Saved data entries:
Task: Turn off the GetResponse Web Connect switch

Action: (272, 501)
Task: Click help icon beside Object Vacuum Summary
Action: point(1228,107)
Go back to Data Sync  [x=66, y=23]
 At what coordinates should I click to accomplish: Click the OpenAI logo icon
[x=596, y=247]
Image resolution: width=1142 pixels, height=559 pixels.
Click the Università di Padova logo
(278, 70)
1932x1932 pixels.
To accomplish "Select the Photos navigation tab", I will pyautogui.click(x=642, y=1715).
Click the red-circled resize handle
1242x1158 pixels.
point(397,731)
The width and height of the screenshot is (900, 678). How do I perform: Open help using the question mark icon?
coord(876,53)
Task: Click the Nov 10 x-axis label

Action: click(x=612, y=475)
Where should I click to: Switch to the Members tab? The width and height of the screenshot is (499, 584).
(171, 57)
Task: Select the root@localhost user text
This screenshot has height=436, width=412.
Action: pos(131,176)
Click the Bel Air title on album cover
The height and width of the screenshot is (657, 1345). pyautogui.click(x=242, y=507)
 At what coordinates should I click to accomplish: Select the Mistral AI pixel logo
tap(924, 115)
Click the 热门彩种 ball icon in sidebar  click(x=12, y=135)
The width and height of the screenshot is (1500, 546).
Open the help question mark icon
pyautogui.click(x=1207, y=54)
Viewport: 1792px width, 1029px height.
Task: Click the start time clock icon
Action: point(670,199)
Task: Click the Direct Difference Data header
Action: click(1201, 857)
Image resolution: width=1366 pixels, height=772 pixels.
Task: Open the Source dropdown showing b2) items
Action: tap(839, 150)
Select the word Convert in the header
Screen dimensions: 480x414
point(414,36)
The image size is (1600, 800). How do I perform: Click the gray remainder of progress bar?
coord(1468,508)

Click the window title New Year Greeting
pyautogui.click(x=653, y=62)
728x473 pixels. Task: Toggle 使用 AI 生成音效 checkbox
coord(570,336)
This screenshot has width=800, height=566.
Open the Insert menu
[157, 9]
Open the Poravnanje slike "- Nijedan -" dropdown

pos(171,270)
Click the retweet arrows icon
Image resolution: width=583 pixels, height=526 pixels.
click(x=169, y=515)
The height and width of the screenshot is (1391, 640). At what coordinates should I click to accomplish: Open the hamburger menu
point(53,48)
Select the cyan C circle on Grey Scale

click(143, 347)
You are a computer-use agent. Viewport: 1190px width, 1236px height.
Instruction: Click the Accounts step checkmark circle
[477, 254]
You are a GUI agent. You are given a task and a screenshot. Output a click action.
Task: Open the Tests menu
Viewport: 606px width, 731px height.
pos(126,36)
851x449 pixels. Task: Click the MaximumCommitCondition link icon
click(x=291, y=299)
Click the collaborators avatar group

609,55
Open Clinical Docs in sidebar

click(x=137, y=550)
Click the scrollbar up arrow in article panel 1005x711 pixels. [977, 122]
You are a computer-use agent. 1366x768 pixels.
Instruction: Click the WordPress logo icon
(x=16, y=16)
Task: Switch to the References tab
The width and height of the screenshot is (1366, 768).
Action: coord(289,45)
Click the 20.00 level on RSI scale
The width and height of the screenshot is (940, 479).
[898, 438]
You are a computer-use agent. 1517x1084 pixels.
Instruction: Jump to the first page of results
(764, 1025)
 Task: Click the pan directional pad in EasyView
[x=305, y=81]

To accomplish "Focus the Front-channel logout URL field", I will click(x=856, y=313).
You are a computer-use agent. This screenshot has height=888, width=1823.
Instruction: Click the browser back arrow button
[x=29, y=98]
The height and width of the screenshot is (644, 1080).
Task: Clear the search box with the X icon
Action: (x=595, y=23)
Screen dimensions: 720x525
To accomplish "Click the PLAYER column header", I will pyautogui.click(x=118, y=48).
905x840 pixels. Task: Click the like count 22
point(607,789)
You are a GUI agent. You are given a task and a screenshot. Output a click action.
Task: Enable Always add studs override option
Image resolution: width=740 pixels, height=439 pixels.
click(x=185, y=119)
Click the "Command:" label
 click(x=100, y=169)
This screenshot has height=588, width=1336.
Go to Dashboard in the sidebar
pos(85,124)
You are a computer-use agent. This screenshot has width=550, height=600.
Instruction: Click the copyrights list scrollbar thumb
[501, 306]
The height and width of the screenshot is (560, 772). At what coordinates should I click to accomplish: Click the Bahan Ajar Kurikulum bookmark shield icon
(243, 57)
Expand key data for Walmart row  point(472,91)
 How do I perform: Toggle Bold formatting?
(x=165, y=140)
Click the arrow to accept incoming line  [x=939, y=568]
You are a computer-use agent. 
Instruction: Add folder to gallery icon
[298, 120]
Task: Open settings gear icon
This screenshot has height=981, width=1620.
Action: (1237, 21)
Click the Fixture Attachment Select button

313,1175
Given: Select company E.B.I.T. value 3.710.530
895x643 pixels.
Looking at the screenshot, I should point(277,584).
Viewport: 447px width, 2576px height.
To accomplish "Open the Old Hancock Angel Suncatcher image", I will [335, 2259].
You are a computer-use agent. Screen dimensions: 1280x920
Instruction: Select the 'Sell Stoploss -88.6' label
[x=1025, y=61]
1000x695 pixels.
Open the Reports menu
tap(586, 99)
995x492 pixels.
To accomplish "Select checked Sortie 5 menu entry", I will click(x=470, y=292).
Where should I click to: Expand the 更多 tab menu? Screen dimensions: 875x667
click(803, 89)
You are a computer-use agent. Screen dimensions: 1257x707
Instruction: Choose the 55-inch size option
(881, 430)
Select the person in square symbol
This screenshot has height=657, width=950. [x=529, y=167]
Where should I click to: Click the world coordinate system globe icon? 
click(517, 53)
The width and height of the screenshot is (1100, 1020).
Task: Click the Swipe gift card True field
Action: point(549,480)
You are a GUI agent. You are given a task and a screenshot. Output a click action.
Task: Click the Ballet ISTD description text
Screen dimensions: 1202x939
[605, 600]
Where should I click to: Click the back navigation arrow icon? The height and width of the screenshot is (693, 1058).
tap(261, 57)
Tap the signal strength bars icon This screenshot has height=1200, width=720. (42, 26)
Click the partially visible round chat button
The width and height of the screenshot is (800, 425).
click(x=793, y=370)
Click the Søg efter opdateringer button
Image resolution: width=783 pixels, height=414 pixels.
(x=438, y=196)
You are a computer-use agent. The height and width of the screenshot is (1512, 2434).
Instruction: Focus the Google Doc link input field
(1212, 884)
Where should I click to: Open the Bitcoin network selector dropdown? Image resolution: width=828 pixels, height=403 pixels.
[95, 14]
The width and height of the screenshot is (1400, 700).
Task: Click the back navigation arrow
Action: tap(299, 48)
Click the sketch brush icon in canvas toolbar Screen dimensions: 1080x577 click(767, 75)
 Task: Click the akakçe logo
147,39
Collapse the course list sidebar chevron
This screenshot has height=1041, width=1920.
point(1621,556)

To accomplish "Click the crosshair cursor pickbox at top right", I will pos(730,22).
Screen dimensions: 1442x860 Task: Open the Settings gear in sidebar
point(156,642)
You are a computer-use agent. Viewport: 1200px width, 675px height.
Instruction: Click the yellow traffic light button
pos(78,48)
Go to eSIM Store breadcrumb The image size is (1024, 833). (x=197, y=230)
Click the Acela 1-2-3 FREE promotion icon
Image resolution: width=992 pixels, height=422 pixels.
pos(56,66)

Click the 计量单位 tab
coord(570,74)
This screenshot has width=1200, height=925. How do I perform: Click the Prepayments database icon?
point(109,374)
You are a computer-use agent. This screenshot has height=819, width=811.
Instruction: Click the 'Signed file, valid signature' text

(Your task)
Transcribe every line of the records exactly, please.

(Task answer)
Task: Turn off the GetResponse Web Connect switch

Action: (272, 501)
Task: Click help icon beside Object Vacuum Summary
Action: point(1228,107)
Go back to Data Sync  [x=66, y=23]
 At what coordinates should I click to accomplish: Click the OpenAI logo icon
[x=596, y=247]
Image resolution: width=1142 pixels, height=559 pixels.
Click the Università di Padova logo
(278, 70)
1932x1932 pixels.
To accomplish "Select the Photos navigation tab", I will pyautogui.click(x=642, y=1715).
Click the red-circled resize handle
1242x1158 pixels.
point(397,731)
The width and height of the screenshot is (900, 678). How do I perform: Open help using the question mark icon?
coord(876,53)
Task: Click the Nov 10 x-axis label

Action: click(x=612, y=475)
Where should I click to: Switch to the Members tab? The width and height of the screenshot is (499, 584).
(171, 57)
Task: Select the root@localhost user text
This screenshot has height=436, width=412.
Action: pos(131,176)
Click the Bel Air title on album cover
The height and width of the screenshot is (657, 1345). pyautogui.click(x=242, y=507)
 At what coordinates should I click to accomplish: Select the Mistral AI pixel logo
tap(924, 115)
Click the 热门彩种 ball icon in sidebar  click(x=12, y=135)
The width and height of the screenshot is (1500, 546).
Open the help question mark icon
pyautogui.click(x=1207, y=54)
Viewport: 1792px width, 1029px height.
Task: Click the start time clock icon
Action: point(670,199)
Task: Click the Direct Difference Data header
Action: click(1201, 857)
Image resolution: width=1366 pixels, height=772 pixels.
Task: Open the Source dropdown showing b2) items
Action: tap(839, 150)
Select the word Convert in the header
Screen dimensions: 480x414
point(414,36)
The image size is (1600, 800). How do I perform: Click the gray remainder of progress bar?
coord(1468,508)

Click the window title New Year Greeting
pyautogui.click(x=653, y=62)
728x473 pixels. Task: Toggle 使用 AI 生成音效 checkbox
coord(570,336)
This screenshot has width=800, height=566.
Open the Insert menu
[157, 9]
Open the Poravnanje slike "- Nijedan -" dropdown

pos(171,270)
Click the retweet arrows icon
Image resolution: width=583 pixels, height=526 pixels.
click(x=169, y=515)
The height and width of the screenshot is (1391, 640). At what coordinates should I click to accomplish: Open the hamburger menu
point(53,48)
Select the cyan C circle on Grey Scale

click(143, 347)
You are a computer-use agent. Viewport: 1190px width, 1236px height.
Instruction: Click the Accounts step checkmark circle
[477, 254]
You are a GUI agent. You are given a task and a screenshot. Output a click action.
Task: Open the Tests menu
Viewport: 606px width, 731px height.
pos(126,36)
851x449 pixels. Task: Click the MaximumCommitCondition link icon
click(x=291, y=299)
Click the collaborators avatar group

609,55
Open Clinical Docs in sidebar

click(x=137, y=550)
Click the scrollbar up arrow in article panel 1005x711 pixels. [977, 122]
You are a computer-use agent. 1366x768 pixels.
Instruction: Click the WordPress logo icon
(x=16, y=16)
Task: Switch to the References tab
The width and height of the screenshot is (1366, 768).
Action: coord(289,45)
Click the 20.00 level on RSI scale
The width and height of the screenshot is (940, 479).
[898, 438]
You are a computer-use agent. 1517x1084 pixels.
Instruction: Jump to the first page of results
(764, 1025)
 Task: Click the pan directional pad in EasyView
[x=305, y=81]

To accomplish "Focus the Front-channel logout URL field", I will click(x=856, y=313).
You are a computer-use agent. This screenshot has height=888, width=1823.
Instruction: Click the browser back arrow button
[x=29, y=98]
The height and width of the screenshot is (644, 1080).
Task: Clear the search box with the X icon
Action: (x=595, y=23)
Screen dimensions: 720x525
To accomplish "Click the PLAYER column header", I will pyautogui.click(x=118, y=48).
905x840 pixels. Task: Click the like count 22
point(607,789)
You are a GUI agent. You are given a task and a screenshot. Output a click action.
Task: Enable Always add studs override option
Image resolution: width=740 pixels, height=439 pixels.
click(x=185, y=119)
Click the "Command:" label
 click(x=100, y=169)
This screenshot has height=588, width=1336.
Go to Dashboard in the sidebar
pos(85,124)
You are a computer-use agent. This screenshot has width=550, height=600.
Instruction: Click the copyrights list scrollbar thumb
[501, 306]
The height and width of the screenshot is (560, 772). At what coordinates should I click to accomplish: Click the Bahan Ajar Kurikulum bookmark shield icon
(243, 57)
Expand key data for Walmart row  point(472,91)
 How do I perform: Toggle Bold formatting?
(x=165, y=140)
Click the arrow to accept incoming line  [x=939, y=568]
You are a computer-use agent. 
Instruction: Add folder to gallery icon
[298, 120]
Task: Open settings gear icon
This screenshot has height=981, width=1620.
Action: (1237, 21)
Click the Fixture Attachment Select button

313,1175
Given: Select company E.B.I.T. value 3.710.530
895x643 pixels.
Looking at the screenshot, I should point(277,584).
Viewport: 447px width, 2576px height.
To accomplish "Open the Old Hancock Angel Suncatcher image", I will [335, 2259].
You are a computer-use agent. Screen dimensions: 1280x920
Instruction: Select the 'Sell Stoploss -88.6' label
[x=1025, y=61]
1000x695 pixels.
Open the Reports menu
tap(586, 99)
995x492 pixels.
To accomplish "Select checked Sortie 5 menu entry", I will click(x=470, y=292).
Where should I click to: Expand the 更多 tab menu? Screen dimensions: 875x667
click(803, 89)
You are a computer-use agent. Screen dimensions: 1257x707
Instruction: Choose the 55-inch size option
(881, 430)
Select the person in square symbol
This screenshot has height=657, width=950. [x=529, y=167]
Where should I click to: Click the world coordinate system globe icon? 
click(517, 53)
The width and height of the screenshot is (1100, 1020).
Task: Click the Swipe gift card True field
Action: point(549,480)
You are a GUI agent. You are given a task and a screenshot. Output a click action.
Task: Click the Ballet ISTD description text
Screen dimensions: 1202x939
[605, 600]
Where should I click to: Click the back navigation arrow icon? The height and width of the screenshot is (693, 1058).
tap(261, 57)
Tap the signal strength bars icon This screenshot has height=1200, width=720. (42, 26)
Click the partially visible round chat button
The width and height of the screenshot is (800, 425).
click(x=793, y=370)
Click the Søg efter opdateringer button
Image resolution: width=783 pixels, height=414 pixels.
(x=438, y=196)
You are a computer-use agent. The height and width of the screenshot is (1512, 2434).
Instruction: Focus the Google Doc link input field
(1212, 884)
Where should I click to: Open the Bitcoin network selector dropdown? Image resolution: width=828 pixels, height=403 pixels.
[95, 14]
The width and height of the screenshot is (1400, 700).
Task: Click the back navigation arrow
Action: tap(299, 48)
Click the sketch brush icon in canvas toolbar Screen dimensions: 1080x577 click(767, 75)
 Task: Click the akakçe logo
147,39
Collapse the course list sidebar chevron
This screenshot has height=1041, width=1920.
point(1621,556)

To accomplish "Click the crosshair cursor pickbox at top right", I will pos(730,22).
Screen dimensions: 1442x860 Task: Open the Settings gear in sidebar
point(156,642)
You are a computer-use agent. Viewport: 1200px width, 675px height.
Instruction: Click the yellow traffic light button
pos(78,48)
Go to eSIM Store breadcrumb The image size is (1024, 833). (x=197, y=230)
Click the Acela 1-2-3 FREE promotion icon
Image resolution: width=992 pixels, height=422 pixels.
pos(56,66)

Click the 计量单位 tab
coord(570,74)
This screenshot has width=1200, height=925. How do I perform: Click the Prepayments database icon?
point(109,374)
You are a computer-use agent. This screenshot has height=819, width=811.
Instruction: Click the 'Signed file, valid signature' text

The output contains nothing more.